Un engouement pour le plein air se fait sentir chez les jeunes.

Le canot-camping a la cote

Prendre le temps de respirer le grand air, être loin de la civilisation et parcourir les lacs et les rivières du Québec : le canot-camping recrute de plus en plus de jeunes partisans.

Depuis 1966, le camp de vacances Kéno de la région de Portneuf attire de nombreux adeptes de canot-camping. «Rapidement, le canot est devenu l’essence du camp et sa marque de commerce à cause de la zone géographique où nous sommes situés. Dès le plus jeune âge, les campeurs sont initiés à des excursions et des expéditions», explique le directeur du Camp Kéno, Réjean Roy. C’est aussi le cas du Camp Minogami qui existe depuis 1963. 

«À 7 ans, les jeunes vont faire leur première excursion en canot-camping d’une durée d’une nuit de l’autre bord du lac. Ils vont progresser jusqu’à la finalité, soit la rivière Broadback qui est notre plus grosse expédition de 32 à 35 jours. Il y a tout un processus d’apprentissage et de gradation de difficultés», détaille le directeur du Camp Minogami, Laurent Gagné.

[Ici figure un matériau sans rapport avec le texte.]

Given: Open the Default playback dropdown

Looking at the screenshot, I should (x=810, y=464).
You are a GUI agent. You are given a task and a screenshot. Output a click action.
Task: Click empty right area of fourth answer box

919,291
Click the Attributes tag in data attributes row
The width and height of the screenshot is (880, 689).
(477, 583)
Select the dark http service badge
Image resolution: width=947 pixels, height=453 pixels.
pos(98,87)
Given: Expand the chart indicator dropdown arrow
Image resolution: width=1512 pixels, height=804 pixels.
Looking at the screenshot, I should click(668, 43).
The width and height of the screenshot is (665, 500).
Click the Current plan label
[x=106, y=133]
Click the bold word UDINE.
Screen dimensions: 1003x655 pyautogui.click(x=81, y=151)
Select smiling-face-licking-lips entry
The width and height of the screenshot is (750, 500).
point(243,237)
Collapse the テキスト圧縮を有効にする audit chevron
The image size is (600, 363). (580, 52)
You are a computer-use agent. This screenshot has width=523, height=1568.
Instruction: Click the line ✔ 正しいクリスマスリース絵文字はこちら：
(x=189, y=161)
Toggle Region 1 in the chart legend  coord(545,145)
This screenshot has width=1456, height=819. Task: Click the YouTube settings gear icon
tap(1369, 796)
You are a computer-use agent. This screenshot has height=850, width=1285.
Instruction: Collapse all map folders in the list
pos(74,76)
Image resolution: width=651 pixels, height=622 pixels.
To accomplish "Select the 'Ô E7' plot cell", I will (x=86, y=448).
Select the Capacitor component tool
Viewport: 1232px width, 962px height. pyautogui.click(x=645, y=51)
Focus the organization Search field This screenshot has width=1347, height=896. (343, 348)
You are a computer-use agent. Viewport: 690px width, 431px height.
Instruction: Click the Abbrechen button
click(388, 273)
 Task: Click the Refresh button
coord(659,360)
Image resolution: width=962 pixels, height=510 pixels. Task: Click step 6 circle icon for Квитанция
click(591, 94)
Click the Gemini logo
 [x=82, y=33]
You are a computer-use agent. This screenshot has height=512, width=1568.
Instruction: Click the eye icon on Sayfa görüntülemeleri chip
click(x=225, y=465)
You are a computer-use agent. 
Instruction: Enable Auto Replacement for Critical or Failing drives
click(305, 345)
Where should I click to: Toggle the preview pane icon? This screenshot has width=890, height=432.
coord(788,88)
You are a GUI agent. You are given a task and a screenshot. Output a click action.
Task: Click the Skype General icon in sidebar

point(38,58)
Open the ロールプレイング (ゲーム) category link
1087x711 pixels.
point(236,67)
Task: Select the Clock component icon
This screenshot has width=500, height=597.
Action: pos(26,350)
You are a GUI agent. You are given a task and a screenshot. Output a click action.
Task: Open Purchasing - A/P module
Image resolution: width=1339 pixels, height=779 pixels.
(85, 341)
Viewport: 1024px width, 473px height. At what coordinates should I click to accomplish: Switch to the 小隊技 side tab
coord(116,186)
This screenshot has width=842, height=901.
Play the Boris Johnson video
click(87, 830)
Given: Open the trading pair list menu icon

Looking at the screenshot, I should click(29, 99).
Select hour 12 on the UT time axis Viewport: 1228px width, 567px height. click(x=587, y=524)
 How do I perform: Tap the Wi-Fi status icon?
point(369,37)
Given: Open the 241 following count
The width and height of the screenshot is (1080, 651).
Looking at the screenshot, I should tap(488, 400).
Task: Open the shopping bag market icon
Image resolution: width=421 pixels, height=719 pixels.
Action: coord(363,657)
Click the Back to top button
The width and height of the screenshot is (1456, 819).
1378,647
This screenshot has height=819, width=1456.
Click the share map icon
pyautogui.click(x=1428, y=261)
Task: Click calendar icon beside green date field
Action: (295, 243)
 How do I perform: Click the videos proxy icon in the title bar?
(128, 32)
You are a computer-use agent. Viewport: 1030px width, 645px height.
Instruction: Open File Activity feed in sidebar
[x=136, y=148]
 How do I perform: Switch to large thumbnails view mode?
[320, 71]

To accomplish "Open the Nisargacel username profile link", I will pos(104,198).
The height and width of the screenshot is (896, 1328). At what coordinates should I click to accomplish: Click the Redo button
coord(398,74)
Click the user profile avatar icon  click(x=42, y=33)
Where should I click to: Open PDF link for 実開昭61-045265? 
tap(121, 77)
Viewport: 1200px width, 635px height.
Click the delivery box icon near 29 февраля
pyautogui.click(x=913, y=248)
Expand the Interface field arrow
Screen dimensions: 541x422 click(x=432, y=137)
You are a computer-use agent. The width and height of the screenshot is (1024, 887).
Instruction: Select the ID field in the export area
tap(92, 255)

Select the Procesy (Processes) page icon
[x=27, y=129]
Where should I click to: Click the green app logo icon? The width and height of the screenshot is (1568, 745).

Ces deux camps, bien connus dans le monde du canot-camping, font face au même constat : il y a de plus en plus de demandes pour les expéditions de longue haleine. «On vit nos meilleures années en termes d’achalandage pour les programmes spécialisés de longues expéditions», se réjouit Réjean Roy. «Le camp est plein depuis quelques années. On voit que les jeunes sont vraiment intéressés et ça roule, mais on ne peut pas en accueillir plus pour nos expéditions parce que ce serait trop de logistique et il faudrait agrandir le camp», souligne Laurent Gagné. 

Vivre dans la nature

Pour plusieurs, cet engouement pour le plein air est intimement lié à l’intérêt plus marqué des jeunes pour la cause environnementale. «Ça s’inscrit dans un contexte où la conscience environnementale se développe chez les familles et elles veulent reconnecter avec la nature», explique Réjean Roy. Pour d’autres, le canot-camping est aussi un moyen de s’échapper du quotidien urbain. «On accueille beaucoup de jeunes de Montréal et de Québec, et je pense que ça leur apporte un sentiment de liberté. Ça leur permet d’apprendre dans un autre milieu et ça fait aussi en sorte qu’ils sont un peu plus eux-mêmes», continu Laurent Gagné. 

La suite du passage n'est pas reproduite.